Quoted passage:
--- START ---
Originally created 02/05/06

Dozens of Olympic Web sites cheer athletes



The Michelle Kwan Guardian Angels boast of more than 800 Internet members who vow to love and protect the American figure skater from bashing in chat rooms or message boards.

They must have been sending good vibes her way during her performance for a five-person monitoring committee in Los Angeles on Jan. 28, where she protected her spot on the U.S. Olympic team by proving she is healthy enough to compete in Turin.

So what if that site - www.dianesrink.com/mkga/ - hasn't been updated in nearly three years? It is interesting nonetheless, with a membership breakdown by state and country.

Dozens of Olympic-related fan sites have been established for everyone from outspoken Alpine skier Bode Miller www.fans.bodelicious.net to speedskater Apolo Anton Ohno www.apoloportal.net and www.ohnozone.net, and many athletes have their own personal sites, too - such as Miller's www.bodemillerusa.com and Ohno's www.apoloantonohno.com.

At www.offthepodium.com, with its cool graphics, great black-and-white images of athletes from various sports and entertaining bio pages meant to target teenagers and 20-somethings, it's revealed that U.S. men's snowboarder Shaun White always carries his shark tooth necklace, a pumpkin carving knife and a spinning wheel "for throwing clay on the road." He also cooks a killer vodka penne pasta.
--- END ---
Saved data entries
--- START ---
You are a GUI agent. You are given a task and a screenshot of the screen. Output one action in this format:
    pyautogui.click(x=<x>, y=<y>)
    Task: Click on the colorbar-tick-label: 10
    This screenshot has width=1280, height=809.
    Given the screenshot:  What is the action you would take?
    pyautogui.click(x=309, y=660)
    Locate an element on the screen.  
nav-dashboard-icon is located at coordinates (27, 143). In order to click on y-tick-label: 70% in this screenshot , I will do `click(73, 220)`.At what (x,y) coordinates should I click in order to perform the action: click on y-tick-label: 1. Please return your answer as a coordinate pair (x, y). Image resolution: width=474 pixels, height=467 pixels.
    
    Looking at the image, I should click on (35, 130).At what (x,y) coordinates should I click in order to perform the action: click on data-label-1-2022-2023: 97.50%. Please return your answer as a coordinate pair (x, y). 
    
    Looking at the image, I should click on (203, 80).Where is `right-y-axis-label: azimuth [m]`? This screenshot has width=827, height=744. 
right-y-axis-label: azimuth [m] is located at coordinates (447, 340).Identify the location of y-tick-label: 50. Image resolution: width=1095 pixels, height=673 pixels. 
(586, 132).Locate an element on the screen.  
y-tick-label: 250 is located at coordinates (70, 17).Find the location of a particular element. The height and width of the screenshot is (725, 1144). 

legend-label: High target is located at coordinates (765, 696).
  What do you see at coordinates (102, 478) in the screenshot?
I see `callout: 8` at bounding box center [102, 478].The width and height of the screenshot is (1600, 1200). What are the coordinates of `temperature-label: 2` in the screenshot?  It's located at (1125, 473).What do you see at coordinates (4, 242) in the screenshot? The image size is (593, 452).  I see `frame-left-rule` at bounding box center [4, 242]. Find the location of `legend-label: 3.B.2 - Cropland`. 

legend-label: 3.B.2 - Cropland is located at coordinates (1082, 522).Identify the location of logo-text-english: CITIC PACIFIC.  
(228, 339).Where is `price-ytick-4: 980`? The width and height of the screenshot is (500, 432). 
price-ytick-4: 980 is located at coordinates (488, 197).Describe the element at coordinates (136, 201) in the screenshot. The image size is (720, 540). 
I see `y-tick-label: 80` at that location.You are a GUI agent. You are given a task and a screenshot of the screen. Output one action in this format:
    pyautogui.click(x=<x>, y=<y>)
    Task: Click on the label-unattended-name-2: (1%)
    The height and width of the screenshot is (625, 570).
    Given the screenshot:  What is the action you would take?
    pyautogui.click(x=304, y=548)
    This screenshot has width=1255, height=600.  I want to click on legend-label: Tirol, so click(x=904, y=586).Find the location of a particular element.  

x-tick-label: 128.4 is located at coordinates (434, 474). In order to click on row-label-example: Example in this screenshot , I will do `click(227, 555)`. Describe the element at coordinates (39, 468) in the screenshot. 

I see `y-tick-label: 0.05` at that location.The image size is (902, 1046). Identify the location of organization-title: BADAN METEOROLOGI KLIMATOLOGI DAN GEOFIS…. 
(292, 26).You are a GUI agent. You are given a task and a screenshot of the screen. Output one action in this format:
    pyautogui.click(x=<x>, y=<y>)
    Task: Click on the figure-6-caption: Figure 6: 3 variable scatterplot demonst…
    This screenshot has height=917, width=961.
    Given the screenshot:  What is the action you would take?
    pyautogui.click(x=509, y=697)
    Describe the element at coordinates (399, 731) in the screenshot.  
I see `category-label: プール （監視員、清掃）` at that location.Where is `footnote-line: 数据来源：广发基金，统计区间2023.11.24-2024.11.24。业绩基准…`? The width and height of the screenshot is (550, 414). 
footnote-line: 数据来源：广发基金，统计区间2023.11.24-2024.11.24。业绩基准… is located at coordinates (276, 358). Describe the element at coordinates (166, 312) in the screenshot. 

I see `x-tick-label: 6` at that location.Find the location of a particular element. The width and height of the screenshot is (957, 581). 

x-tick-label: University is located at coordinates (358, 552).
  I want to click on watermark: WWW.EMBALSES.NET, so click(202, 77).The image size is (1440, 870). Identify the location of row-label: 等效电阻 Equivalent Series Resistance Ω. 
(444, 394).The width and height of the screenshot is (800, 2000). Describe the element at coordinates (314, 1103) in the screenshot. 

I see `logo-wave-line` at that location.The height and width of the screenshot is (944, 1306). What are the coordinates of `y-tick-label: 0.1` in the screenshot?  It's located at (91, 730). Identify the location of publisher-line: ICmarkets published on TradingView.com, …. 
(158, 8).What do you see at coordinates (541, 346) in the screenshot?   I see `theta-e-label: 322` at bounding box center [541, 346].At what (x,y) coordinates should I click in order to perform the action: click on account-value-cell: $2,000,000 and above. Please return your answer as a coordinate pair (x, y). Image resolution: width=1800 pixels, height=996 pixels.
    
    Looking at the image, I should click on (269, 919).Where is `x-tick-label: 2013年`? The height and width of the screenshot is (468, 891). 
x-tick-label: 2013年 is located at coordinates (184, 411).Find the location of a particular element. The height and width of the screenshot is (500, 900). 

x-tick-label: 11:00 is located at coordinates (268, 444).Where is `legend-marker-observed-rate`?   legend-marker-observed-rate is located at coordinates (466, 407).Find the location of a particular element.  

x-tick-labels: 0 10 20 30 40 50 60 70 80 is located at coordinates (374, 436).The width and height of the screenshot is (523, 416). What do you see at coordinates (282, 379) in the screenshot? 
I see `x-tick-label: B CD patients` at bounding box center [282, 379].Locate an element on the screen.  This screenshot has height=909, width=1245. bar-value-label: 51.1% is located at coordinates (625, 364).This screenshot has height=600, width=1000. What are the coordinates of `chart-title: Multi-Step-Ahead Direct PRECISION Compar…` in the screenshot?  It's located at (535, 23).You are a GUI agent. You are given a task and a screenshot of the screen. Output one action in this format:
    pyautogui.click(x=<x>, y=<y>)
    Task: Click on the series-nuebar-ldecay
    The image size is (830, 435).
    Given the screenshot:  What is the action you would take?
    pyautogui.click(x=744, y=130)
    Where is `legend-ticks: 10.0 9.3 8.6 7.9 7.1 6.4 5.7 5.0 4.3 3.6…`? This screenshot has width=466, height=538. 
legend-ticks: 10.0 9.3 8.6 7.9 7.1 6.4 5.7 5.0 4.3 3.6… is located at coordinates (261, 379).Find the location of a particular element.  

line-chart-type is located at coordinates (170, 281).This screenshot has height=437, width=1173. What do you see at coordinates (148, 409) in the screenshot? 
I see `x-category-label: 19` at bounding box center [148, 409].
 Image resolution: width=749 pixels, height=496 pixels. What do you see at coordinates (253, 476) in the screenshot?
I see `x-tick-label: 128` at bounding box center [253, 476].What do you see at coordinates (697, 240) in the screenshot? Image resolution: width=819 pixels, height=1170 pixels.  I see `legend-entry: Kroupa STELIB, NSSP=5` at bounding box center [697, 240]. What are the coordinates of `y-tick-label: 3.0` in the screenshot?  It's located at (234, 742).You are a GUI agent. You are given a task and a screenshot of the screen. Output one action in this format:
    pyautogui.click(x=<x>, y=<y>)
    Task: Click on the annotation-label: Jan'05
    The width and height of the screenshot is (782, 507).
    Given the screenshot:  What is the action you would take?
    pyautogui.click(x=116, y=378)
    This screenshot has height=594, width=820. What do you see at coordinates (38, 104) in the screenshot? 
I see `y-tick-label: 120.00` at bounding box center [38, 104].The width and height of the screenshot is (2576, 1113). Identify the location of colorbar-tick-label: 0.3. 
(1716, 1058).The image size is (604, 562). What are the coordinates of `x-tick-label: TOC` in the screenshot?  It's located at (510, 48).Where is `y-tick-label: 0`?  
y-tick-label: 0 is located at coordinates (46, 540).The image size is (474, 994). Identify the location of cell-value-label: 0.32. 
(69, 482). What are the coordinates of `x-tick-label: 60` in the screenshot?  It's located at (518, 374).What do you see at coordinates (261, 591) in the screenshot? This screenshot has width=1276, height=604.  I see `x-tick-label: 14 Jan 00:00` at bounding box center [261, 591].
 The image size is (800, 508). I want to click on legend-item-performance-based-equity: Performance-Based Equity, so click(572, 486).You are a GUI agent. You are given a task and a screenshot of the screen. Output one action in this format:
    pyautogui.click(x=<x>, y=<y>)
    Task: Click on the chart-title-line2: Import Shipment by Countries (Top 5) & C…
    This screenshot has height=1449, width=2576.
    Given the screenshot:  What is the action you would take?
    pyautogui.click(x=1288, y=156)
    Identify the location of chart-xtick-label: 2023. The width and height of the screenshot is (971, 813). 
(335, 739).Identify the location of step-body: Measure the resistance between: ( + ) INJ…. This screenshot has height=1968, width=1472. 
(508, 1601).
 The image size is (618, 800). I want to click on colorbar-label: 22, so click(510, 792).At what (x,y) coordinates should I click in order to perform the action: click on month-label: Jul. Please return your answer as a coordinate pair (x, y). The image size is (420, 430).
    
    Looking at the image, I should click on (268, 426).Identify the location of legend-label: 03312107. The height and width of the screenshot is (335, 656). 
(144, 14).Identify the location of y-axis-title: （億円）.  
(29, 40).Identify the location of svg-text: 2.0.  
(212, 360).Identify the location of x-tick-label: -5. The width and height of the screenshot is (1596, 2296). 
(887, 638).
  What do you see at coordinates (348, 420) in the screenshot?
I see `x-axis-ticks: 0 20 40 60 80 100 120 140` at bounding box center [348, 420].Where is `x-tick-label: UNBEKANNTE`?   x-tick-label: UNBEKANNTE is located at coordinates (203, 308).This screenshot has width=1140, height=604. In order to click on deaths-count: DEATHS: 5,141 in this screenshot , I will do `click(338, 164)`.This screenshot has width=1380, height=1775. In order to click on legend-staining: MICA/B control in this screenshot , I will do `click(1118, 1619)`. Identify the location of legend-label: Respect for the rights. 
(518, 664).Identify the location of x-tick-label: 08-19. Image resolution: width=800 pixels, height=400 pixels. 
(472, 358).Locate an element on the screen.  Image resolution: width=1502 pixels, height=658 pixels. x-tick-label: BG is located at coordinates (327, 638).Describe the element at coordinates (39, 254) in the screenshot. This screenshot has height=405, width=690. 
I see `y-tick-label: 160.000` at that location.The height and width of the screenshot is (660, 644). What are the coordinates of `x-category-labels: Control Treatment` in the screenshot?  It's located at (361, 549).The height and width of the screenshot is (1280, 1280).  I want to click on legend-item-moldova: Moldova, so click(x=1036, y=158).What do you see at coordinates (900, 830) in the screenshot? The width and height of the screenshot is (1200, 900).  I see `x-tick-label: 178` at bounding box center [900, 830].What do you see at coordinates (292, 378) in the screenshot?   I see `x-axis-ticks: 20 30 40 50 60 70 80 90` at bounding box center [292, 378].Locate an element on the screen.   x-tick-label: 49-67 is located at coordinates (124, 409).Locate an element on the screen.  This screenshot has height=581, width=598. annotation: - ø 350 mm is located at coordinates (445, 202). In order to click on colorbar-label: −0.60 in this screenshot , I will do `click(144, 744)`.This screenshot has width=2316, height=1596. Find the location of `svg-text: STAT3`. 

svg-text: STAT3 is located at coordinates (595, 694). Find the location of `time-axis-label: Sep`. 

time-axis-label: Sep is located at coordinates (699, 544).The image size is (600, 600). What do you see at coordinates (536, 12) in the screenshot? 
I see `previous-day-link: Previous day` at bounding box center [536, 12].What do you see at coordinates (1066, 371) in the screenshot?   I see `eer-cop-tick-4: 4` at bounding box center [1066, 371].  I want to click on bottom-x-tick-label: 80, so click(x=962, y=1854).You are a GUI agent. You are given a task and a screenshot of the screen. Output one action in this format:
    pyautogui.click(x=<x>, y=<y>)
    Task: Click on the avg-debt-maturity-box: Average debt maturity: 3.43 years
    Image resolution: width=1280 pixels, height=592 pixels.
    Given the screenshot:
--- END ---
Exercise tasks:
a. Rewrite the paragraph of the Olympic fan sites article that begins "Dozens of Olympic-related fan sites" as a brief bulleted list that keeps its main facts.
b. According to the Olympic fan sites article, how many Internet members do the Michelle Kwan Guardian Angels claim?
c. Quote the Olympic fan sites article from "So what if that" up to and including "and Ohno's www.apoloantonohno.com.".

Replies:
a.
- Dozens of Olympic-related fan sites exist.
- Fan sites for Alpine skier Bode Miller: www.fans.bodelicious.net
- Fan sites for speedskater Apolo Anton Ohno: www.apoloportal.net and www.ohnozone.net
- Many athletes also run personal sites, including Miller's www.bodemillerusa.com and Ohno's www.apoloantonohno.com.

b. More than 800.

c.
So what if that site - www.dianesrink.com/mkga/ - hasn't been updated in nearly three years? It is interesting nonetheless, with a membership breakdown by state and country.

Dozens of Olympic-related fan sites have been established for everyone from outspoken Alpine skier Bode Miller www.fans.bodelicious.net to speedskater Apolo Anton Ohno www.apoloportal.net and www.ohnozone.net, and many athletes have their own personal sites, too - such as Miller's www.bodemillerusa.com and Ohno's www.apoloantonohno.com.